Trumka, panel debate working-class anger and elections

 NEW YORK-“There is a class war going on in this country,” AFL-CIO president Richard Trumka said during a September 24 panel discussion at the Cooper Union, “and my class is losing. We’ve got to turn that around.”

The panel brought together Trumka, N.Y. Times columnist Bob Herbert, Working America executive director Karen Nussbaum as well as journalist and professor Eric Alterman, all to discuss the question, “Which Way for the Working Class?”

In one form or another, each of the panelists spent their time discussing ways to bring to life the old labor movement adage, “Organize, organize, organize,” with the current dire economic conditions as a backdrop.

Herbert referred to his recent trip to suburban Connecticut, during which he visited a food pantry. While there he encountered dozens of people, he said, who, until economic calamity struck them, “thought they were solidly rooted in the middle class.”

Trumka was clear on labor’s plans for November. “What working people face in this election is a pretty sharp decision about whether we we’re going to go forward and try to build an economy that really is different and works for everyone,” he said, “or whether we’re going to go back to the days of a few years ago, where the rich are doing extremely well, where we’re going to get rid of every regulation, where Wall Street runs wild and has control of the agenda.”

Trumka said that the his federation was promoting “worker-to-worker” contact, and argued that real, in-person conversations with peers would do more than anything else to bring someone out to vote against the Republicans. The AFL-CIO is planning to contact each of its more than 11 million members an unprecedented 25 times each between now and Election Day.

According to Nussbaum, Working America, an arm of the AFLiCIO that organizes working people not already in unions, has already contacted more than 1 million people since 2009, averaging about 25,000 to 30,000 contacts weekly.

“These people,” she said, “are non-partisan and non-ideological.” She went on to say that the vast majority of people with whom she and other WA organizers come into contact are simply worried about paying their children’s tuition, jobs and other economic issues.

“The right,” she said, “has constructed a storyline: if we just get back to the Constitution, if we just get government out of the way” things would improve. The right has also given people enemies, in the form of immigrants, unions, Obama and others on whom to pin blame for the economic woes.

According to Trumka, the country can go one of two ways: towards finding real solutions to the crisis, or to the right and the Tea Party, in which a “tipping point” towards violence would likely be reached. Herbert added that most of the people in the Tea Party movement had legitimate grievances, but were being steered by, as Trumka described it, a leadership that is beholden to corporate interests.
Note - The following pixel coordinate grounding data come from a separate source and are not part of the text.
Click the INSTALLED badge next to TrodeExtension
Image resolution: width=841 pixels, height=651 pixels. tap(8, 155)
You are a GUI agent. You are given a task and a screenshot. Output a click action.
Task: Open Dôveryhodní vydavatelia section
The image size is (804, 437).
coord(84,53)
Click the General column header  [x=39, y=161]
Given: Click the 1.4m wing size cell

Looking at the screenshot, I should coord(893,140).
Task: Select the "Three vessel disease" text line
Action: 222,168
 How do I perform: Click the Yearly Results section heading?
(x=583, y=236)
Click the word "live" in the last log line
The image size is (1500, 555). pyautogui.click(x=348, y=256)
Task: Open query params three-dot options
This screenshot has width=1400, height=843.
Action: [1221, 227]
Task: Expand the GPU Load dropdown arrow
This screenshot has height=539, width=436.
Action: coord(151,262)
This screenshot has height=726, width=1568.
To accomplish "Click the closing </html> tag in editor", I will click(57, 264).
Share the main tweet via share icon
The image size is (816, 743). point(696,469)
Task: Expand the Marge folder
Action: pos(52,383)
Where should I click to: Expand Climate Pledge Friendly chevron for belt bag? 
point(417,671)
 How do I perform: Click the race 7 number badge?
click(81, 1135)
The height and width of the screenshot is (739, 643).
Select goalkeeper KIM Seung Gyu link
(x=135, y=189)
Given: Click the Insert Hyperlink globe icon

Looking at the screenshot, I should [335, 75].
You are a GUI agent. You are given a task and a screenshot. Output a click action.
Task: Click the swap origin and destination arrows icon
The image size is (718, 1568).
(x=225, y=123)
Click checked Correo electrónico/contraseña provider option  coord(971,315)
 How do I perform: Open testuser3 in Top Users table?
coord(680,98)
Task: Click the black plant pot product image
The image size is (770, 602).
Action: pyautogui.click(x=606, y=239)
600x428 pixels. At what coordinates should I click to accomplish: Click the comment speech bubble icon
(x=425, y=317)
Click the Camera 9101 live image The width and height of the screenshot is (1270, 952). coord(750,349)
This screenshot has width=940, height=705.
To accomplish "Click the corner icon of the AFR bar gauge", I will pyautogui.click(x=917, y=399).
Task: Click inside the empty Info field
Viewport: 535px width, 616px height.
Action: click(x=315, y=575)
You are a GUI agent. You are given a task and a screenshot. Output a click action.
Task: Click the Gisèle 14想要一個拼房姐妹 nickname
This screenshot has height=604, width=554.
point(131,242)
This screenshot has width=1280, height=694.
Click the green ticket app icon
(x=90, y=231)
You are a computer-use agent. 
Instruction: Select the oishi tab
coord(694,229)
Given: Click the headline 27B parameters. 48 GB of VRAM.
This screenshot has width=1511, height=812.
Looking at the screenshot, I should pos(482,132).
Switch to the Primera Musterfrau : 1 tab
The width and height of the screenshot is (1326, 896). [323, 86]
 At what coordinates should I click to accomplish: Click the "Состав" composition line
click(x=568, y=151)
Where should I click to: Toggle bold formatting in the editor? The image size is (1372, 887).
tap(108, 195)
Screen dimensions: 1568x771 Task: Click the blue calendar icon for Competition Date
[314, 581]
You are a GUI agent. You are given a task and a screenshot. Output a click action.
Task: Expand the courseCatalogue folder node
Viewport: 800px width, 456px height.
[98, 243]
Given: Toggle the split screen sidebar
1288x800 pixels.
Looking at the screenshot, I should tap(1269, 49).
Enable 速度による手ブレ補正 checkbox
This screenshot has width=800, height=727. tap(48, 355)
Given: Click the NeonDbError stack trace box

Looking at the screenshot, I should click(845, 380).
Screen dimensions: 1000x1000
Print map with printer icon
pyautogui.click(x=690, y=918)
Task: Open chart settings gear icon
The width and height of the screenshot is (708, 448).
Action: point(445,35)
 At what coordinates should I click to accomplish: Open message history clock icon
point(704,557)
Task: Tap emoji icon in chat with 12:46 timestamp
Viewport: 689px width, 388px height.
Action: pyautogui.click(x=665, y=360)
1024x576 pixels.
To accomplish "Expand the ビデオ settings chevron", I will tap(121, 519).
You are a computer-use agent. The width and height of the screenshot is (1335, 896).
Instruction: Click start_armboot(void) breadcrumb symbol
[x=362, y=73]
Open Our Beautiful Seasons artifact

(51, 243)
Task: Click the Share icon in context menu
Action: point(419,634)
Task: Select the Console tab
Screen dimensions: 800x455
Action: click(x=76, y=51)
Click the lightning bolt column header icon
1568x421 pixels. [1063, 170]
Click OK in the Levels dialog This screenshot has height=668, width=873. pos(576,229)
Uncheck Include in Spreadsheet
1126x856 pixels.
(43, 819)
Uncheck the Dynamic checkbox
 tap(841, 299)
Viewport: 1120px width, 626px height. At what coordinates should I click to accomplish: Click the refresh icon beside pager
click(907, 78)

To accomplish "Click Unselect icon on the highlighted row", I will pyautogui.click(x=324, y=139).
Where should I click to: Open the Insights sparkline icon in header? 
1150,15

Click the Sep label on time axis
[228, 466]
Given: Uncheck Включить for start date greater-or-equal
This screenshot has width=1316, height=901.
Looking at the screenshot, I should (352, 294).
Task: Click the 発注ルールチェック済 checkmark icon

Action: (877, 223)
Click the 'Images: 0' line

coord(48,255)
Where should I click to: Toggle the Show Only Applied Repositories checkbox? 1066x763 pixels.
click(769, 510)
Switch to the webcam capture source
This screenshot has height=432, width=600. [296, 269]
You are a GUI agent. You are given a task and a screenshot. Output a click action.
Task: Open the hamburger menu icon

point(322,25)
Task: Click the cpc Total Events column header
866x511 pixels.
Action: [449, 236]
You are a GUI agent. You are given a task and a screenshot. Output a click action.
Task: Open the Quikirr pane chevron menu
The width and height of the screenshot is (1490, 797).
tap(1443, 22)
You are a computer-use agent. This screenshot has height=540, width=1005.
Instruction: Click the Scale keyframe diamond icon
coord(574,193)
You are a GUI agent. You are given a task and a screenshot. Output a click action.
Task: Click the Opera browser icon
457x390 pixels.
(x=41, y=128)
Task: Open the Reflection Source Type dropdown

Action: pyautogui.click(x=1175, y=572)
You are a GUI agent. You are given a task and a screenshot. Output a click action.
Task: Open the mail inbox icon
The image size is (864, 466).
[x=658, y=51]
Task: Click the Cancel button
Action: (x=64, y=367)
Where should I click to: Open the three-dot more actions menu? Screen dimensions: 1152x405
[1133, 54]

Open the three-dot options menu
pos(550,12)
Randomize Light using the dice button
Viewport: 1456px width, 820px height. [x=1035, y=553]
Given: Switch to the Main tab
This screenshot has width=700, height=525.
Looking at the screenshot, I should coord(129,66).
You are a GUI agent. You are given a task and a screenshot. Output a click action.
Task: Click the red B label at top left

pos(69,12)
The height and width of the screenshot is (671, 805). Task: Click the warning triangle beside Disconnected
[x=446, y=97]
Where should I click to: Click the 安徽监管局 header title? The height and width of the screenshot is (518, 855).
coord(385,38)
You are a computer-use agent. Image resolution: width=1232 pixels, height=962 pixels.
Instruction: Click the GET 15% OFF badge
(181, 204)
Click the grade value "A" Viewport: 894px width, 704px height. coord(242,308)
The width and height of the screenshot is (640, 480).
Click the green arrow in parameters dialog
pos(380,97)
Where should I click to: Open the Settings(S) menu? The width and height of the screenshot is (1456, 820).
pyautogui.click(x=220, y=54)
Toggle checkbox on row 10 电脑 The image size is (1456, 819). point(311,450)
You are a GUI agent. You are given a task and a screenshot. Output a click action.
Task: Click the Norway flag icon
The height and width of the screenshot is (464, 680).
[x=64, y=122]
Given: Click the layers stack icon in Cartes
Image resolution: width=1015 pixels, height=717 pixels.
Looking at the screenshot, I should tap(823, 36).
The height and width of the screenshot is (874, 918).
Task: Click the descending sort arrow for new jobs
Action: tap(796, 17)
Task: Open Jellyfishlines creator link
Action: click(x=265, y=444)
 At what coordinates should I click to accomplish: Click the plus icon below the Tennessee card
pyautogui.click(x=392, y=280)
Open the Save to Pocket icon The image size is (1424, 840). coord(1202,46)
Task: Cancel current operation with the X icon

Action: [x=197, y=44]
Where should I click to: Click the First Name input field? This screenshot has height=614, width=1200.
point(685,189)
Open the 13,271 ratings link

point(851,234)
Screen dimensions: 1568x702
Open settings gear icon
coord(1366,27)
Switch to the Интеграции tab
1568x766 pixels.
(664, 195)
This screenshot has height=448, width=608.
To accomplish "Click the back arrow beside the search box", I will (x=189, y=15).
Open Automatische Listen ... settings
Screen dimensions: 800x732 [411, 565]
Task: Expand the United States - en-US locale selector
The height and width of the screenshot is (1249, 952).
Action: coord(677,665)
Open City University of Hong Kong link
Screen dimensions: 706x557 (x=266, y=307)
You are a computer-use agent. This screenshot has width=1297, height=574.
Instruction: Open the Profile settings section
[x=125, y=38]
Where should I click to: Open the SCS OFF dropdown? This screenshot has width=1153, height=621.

Nussbaum noted that, even though many of the people with whom her organization visited “had Glenn Beck playing through the window,” two-thirds ended up joining Working America, a group demonized by Fox News.

Herbert said that he had changed his opinions on organizing recently. Previously he thought it necessary to “organize at the top,” that is, to push leaders to enact progressive reforms. Now, he said, he believes it necessary to organize “from the bottom,” to create space for friendly leaders and to push less friendly officials to act in workers’ interests.

According to Trumka, the mood is getting more favorable in the country, noting that the finance reform law was the first bill to ever get better for working people after it entered the Senate.

During a discussion on strengthening the labor movement, Alterman argued that the terrain is much rougher for organizing now. “The Times has a business section, but no labor section,” he said, noting that virtually no one has a labor reporter anymore. He called for the labor movement to have its own newspaper and to begin organizing “labor intellectuals” to re-populate academia with professors who are friendly to, and argue for, the needs of working people.

Despite differing shades of opinion as to how, everyone on stage agreed that more organization was necessary, that the Republicans have to be defeated and that the labor movement has to become stronger and more vocal.

Katrina vanden Heuvel, editor and publisher of The Nation, who moderated the discussion, summed this sentiment up, saying that for too long the wrong questions were being asked, where the nation’s leaders have been discussing “jobs versus deficit reduction, though really, the only question to be answered is how to create more jobs.

When asked about Working America, and whether it was as useful as traditional trade unions, Nussbaum replied that though the form is variable, “workers’ power is the point.”